- [서술 문제]: "Where should I"이 들어 있는 줄부터 기록의 마지막 줄까지 한 글자도 바꾸지 말고 다시 옮겨 적어 주세요. 그림은 답에 넣지 마세요.

- [연습용 입력 기록]:
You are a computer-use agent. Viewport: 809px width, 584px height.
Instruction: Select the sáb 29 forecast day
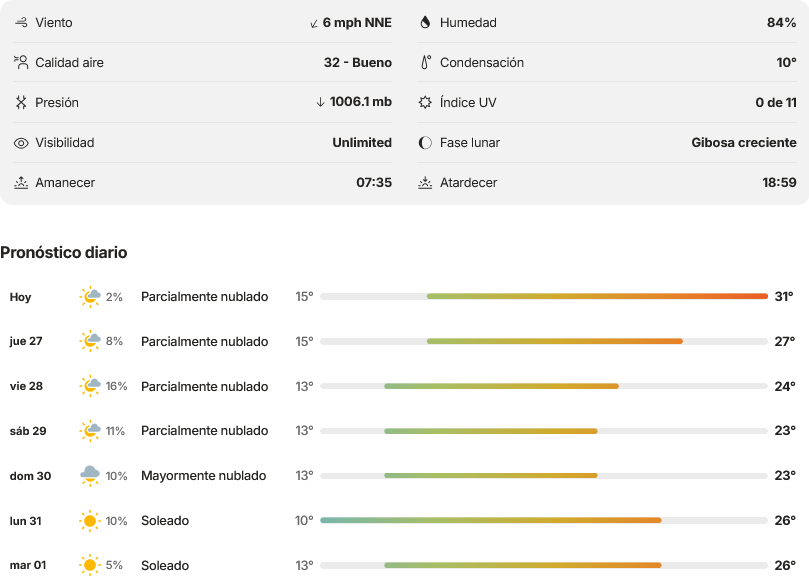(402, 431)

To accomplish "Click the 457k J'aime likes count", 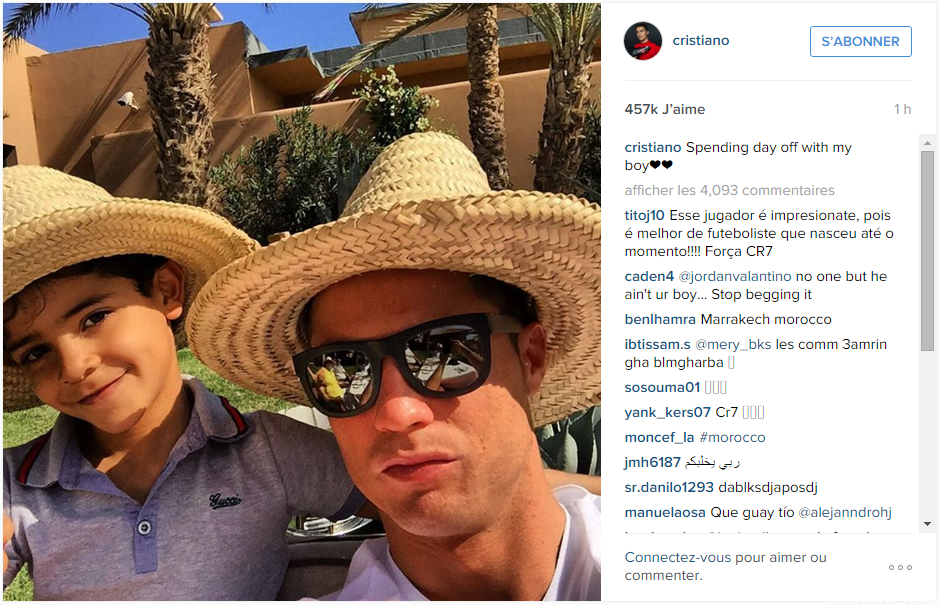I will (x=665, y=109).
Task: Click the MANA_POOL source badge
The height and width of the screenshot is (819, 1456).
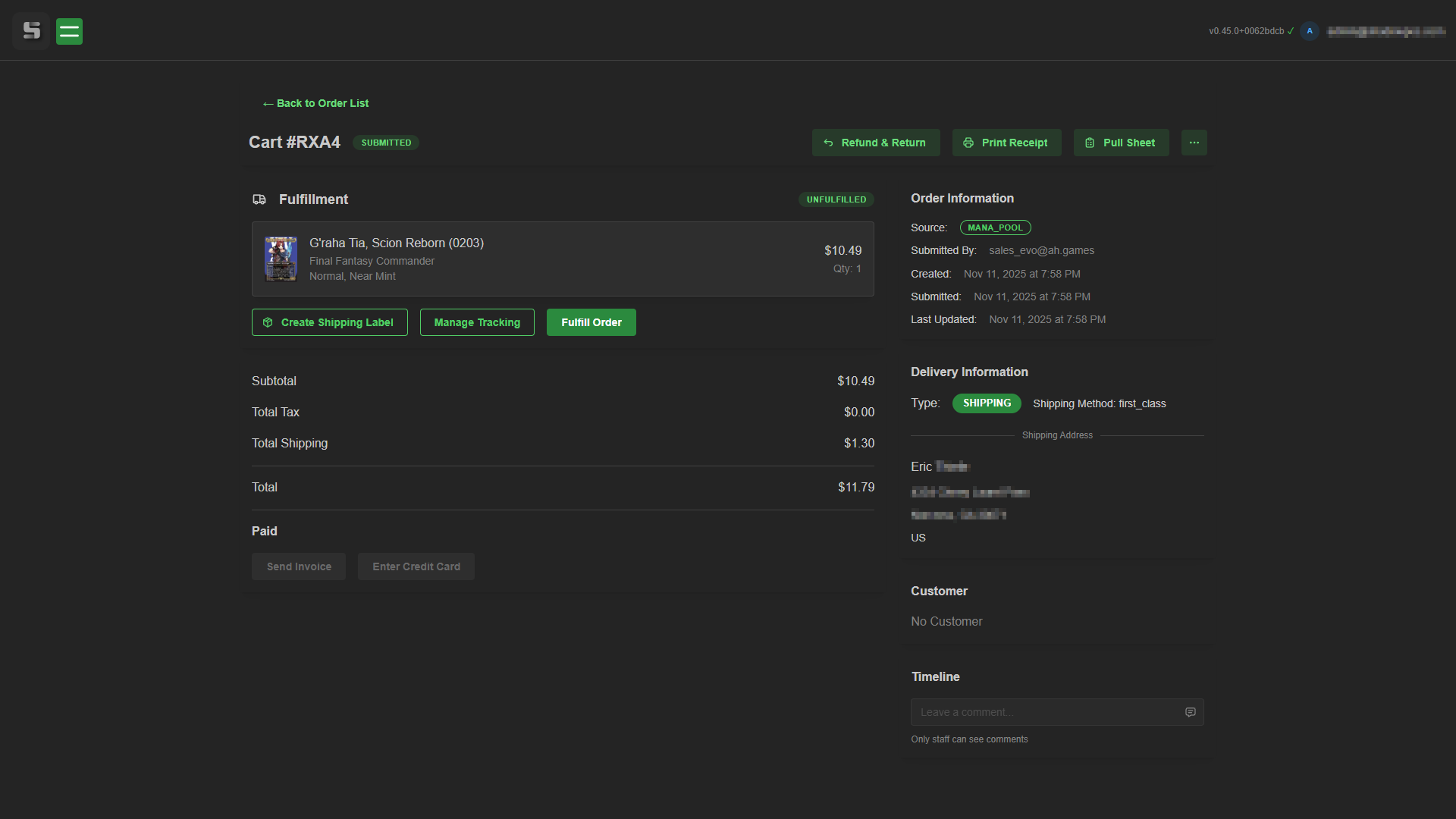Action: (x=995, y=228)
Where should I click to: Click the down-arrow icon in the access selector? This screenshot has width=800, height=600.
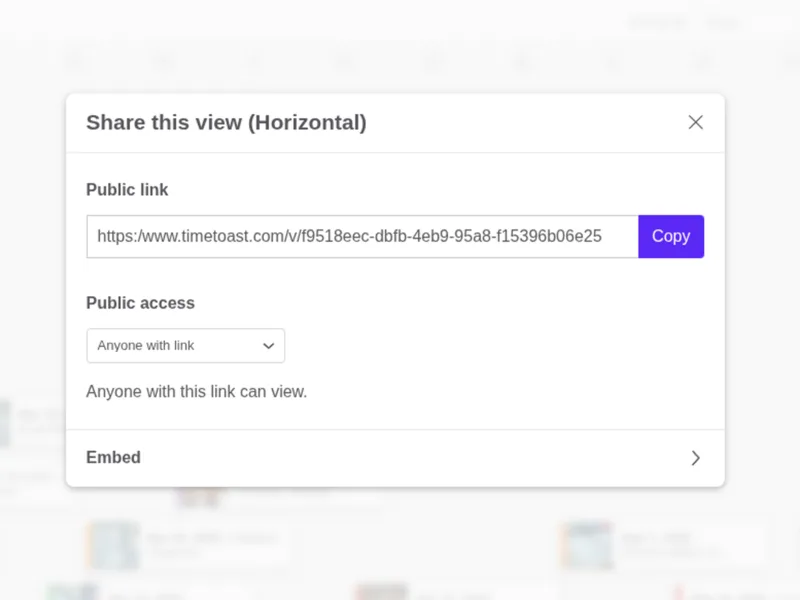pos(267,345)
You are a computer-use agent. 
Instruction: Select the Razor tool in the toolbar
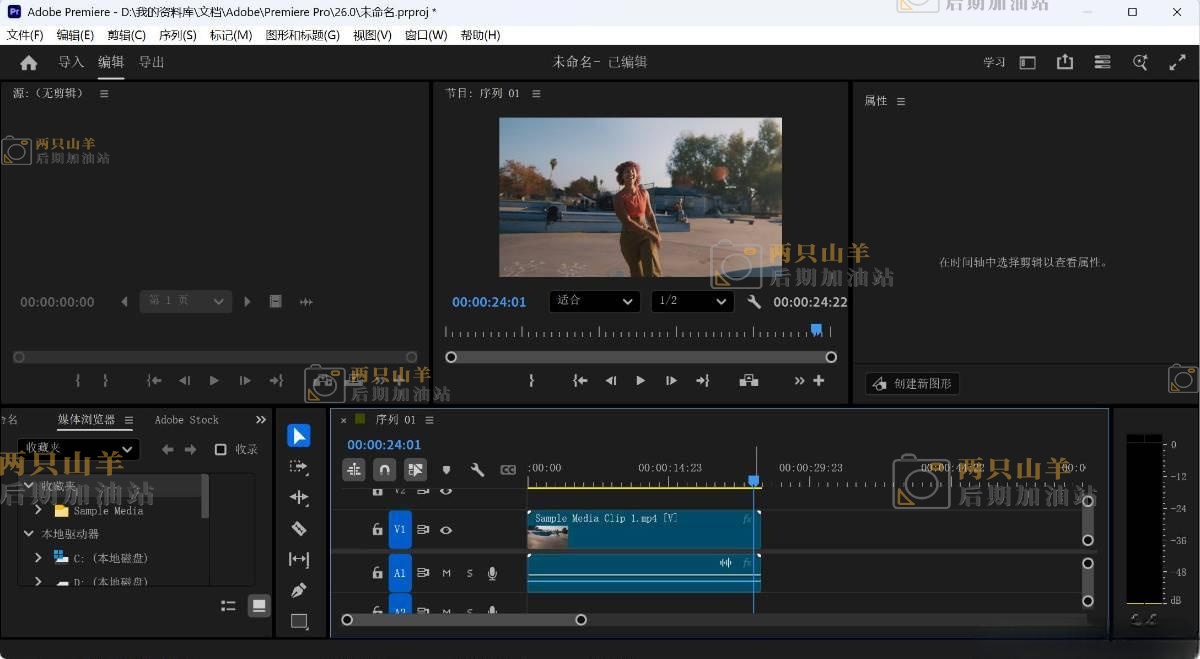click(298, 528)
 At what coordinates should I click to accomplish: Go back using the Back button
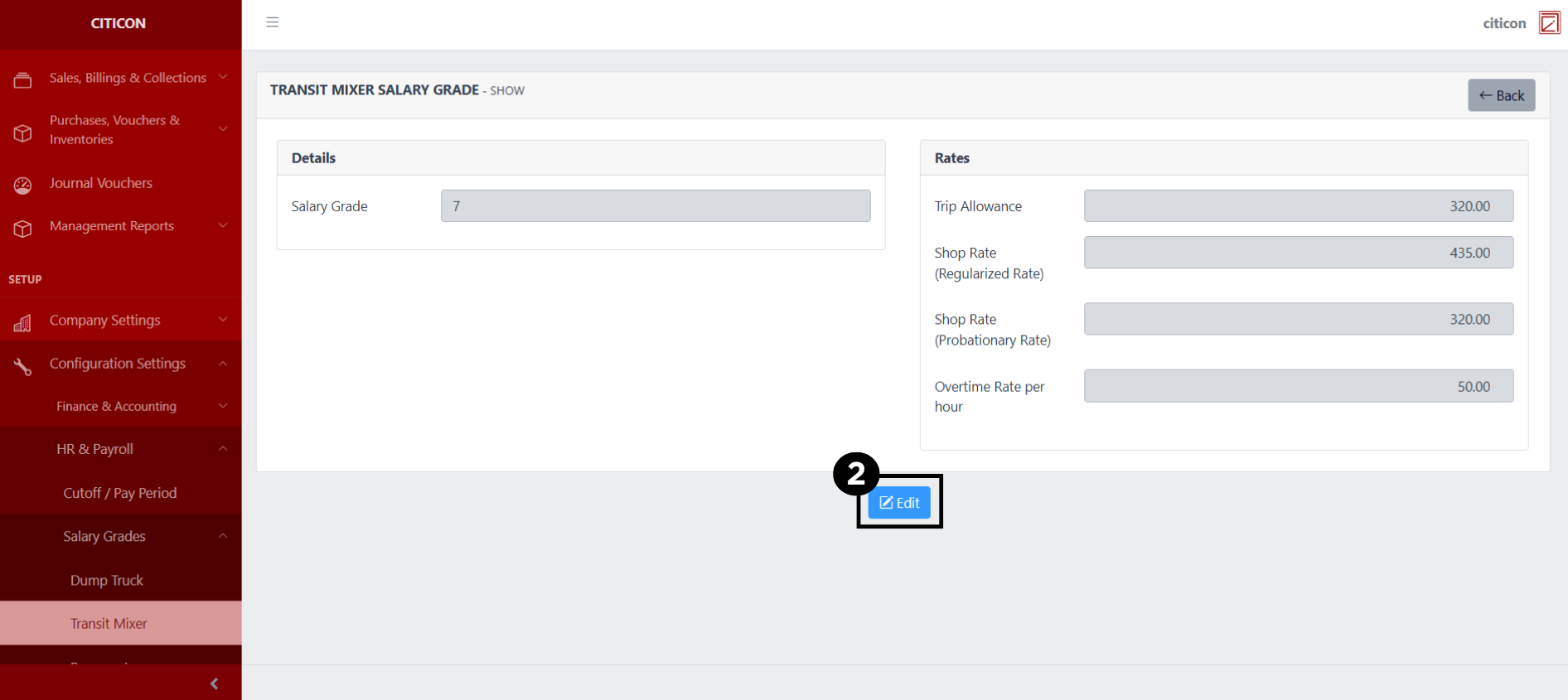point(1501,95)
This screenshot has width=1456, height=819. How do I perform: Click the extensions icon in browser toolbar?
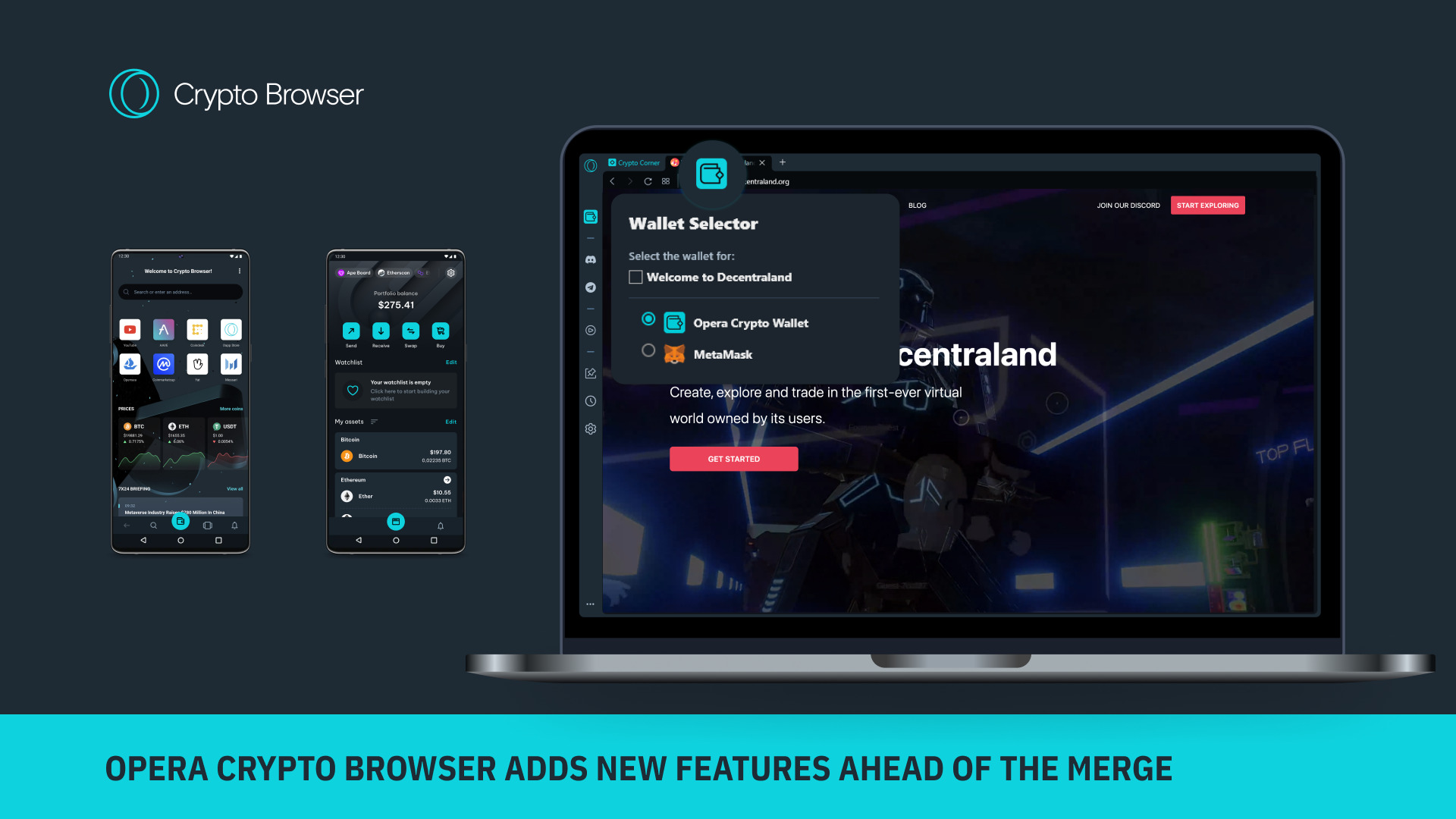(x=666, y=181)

- [작업 결과]:
Where should I click to: Click the down-arrow icon in the access selector? This screenshot has width=800, height=600.
pos(267,345)
You are a computer-use agent. 
Instruction: Select the Razor tool in the toolbar
click(298, 528)
 At what coordinates should I click to accomplish: Go back using the Back button
point(1501,95)
This screenshot has width=1456, height=819. How do I perform: Click the extensions icon in browser toolbar?
(x=666, y=181)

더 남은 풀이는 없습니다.